Rahmet olan farklı hükümler

Bazı art niyetliler, “Kur’an varken sünnete, Peygamberin açıklamalarına ihtiyaç yok diyorlar. Halbuki Allahü teâlâ buyurdu ki: (Resule itaat, Allaha itaattir.) [Nisa 80], (Resul ne emretmişse ona uyun!) [Haşr 7], (İndirdiğim Kur’anı insanlara açıkla!) [Nahl 44]

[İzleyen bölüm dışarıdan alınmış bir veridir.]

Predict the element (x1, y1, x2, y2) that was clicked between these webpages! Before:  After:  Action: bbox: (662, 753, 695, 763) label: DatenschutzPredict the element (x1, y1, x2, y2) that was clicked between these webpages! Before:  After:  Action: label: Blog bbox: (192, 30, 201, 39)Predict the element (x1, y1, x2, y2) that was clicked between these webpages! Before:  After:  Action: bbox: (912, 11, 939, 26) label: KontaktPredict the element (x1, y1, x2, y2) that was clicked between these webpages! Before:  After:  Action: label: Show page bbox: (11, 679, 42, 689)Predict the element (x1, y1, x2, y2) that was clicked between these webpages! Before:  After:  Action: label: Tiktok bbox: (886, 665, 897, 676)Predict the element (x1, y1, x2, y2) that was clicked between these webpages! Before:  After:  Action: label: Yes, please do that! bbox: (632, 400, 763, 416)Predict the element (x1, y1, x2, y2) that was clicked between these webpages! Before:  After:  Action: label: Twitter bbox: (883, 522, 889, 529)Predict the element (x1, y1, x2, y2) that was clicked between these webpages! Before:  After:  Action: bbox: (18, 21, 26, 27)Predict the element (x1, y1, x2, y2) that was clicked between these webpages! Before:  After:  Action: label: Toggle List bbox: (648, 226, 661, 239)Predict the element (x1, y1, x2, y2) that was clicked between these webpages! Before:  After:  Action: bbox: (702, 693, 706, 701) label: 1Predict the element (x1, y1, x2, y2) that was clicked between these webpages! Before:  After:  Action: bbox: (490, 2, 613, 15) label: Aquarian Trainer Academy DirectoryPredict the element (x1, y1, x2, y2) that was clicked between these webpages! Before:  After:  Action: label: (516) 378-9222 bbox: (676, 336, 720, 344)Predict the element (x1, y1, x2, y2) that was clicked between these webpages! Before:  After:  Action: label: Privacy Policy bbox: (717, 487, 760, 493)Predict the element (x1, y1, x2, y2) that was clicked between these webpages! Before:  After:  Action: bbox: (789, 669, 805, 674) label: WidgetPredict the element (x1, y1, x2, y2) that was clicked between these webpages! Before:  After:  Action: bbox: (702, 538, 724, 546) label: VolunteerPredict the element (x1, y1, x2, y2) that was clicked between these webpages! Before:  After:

Bazıları da, Kur’an ve hadis varken, alimlere, mezheplere uymak gerekmez diyorlar. Hadis-i şeriflerde buyuruldu ki: (Ümmetimin âlimlerinin farklı ictihadları, mezheplere ayrılması rahmettir.) [Nasr El-Makdısî, Beyheki], (Kur’an-ı kerime uymak farzdır. Onda bulamazsanız, sünnetime, sünnetimde de bulamazsanız, Eshabımın sözüne uyun.) [Beyhekî], (Âlimlere uyun.) [Deylemî], (Alimler, peygamberlerin varisleridir.) [Tirmizî],

Resulullah, Kur’an-ı kerimde, kısa ve kapalı olarak bildirilenleri açıklamasaydı, Kur’an-ı kerim kapalı kalırdı. Hadis-i şerifler olmasaydı, namazların kaç rekat olduğu, nasıl kılınacağı, rükû ve secdede okunacak tesbihler, cenaze ve bayram namazlarının kılınış şekli, zekât nisabı, orucun, haccın farzları, hukuk bilgileri bilinmezdi. Yani hiçbir âlim, bunları Kur’an-ı kerimden bulup çıkaramazdı. Bunları Peygamber efendimiz açıklamıştır. Mezhep imamları, hadis-i şerifleri açıklamasaydı, sünnet kapalı kalırdı. Sünneti, müctehid âlimler açıklamış, böylece mezhepler meydana çıkmıştır. Her Müslüman, durumuna göre, kendisine kolay gelen mezhebi seçer. Allahü teâlâ dileseydi, Kur’an-ı kerimde her şeyi açıkça bildirirdi. Böylece, mezhepler ortaya çıkmazdı. Her yerde, tek bir nizam olur ve yaşamak güçleşirdi. Bir Müslüman, kendi mezhebine göre ibâdet yaparken, bir meşakkat hasıl olursa, başka bir mezhebe uyarak, bu işi kolayca yapar. Birkaç örnek verelim:

Şâfiî’de, kadın eline dokunmak abdesti bozar, Hanefî ve Mâlikî’de bozulmaz. Hacda bu iki mezhepten birisi taklit edilirse, abdest bozulmadan tavaf yapılır. Bu bir rahmettir.

Seferde iken, üç mezhepte iki namazı cem etmek caizdir. Namazlarını kaçırma tehlikesi varsa, Hanefîler, bu 3 mezhepten birini taklit ederek iki namazı cem ederek kılabilir. Bu da bir rahmettir. Mukimken de, iki namazı cem etmek gerektirecek durumlar olabilir. O zaman da Hanbeli mezhebi taklit edilir. Bu da bir rahmettir. Kitaplarda, (Yolda, nakil vasıtalarında [dolmuşta, otobüste], alış verişte [pazarda, markette] kadınlara dokunma ihtimali olan Şâfii, Hanefi veya Maliki’yi taklit etmeli) deniyor. Demek ki, yeniden abdest almak harac, yani meşakkat, zorluk oluyor. Sırf yeniden abdest almamak için başka mezhep taklit edilebiliyor. Birkaç örnek verelim:

1- Hacda kadınlara dokunma ihtimali olduğu için Şafiilerin abdestli durması zordur. Hanefi taklit edilir.
2- Şafii bir doktor, kadınlara dokununca abdesti bozulacağı için Hanefi’yi taklit eder.
3- Şafii bir genç, bir kız kaçırsa, kızın babası razı olmazsa, Şafiî’de, velisinin rızası olmadıkça evlenmesi caiz olmaz. Hanefi’yi taklit ederek velisiz de evlenebilir.
4- Şafii’de zekat 8 sınıfa verilir, üç sınıfa verilse de caizdir. Ancak üç sınıfı bulmak da zordur. Hanefi taklit edilerek bir sınıfa verilir.
5- Bir Hanefi’nin, evlendiği kızla süt kardeş olduğu ortaya çıkarsa, eğer bir iki kere emmişse, Şafii taklit edilip evliliğe devam edilir: Çünkü Şafii’de süt kardeş olmak için ayrı zamanlarda 5 kere doya doya emmek gerekir.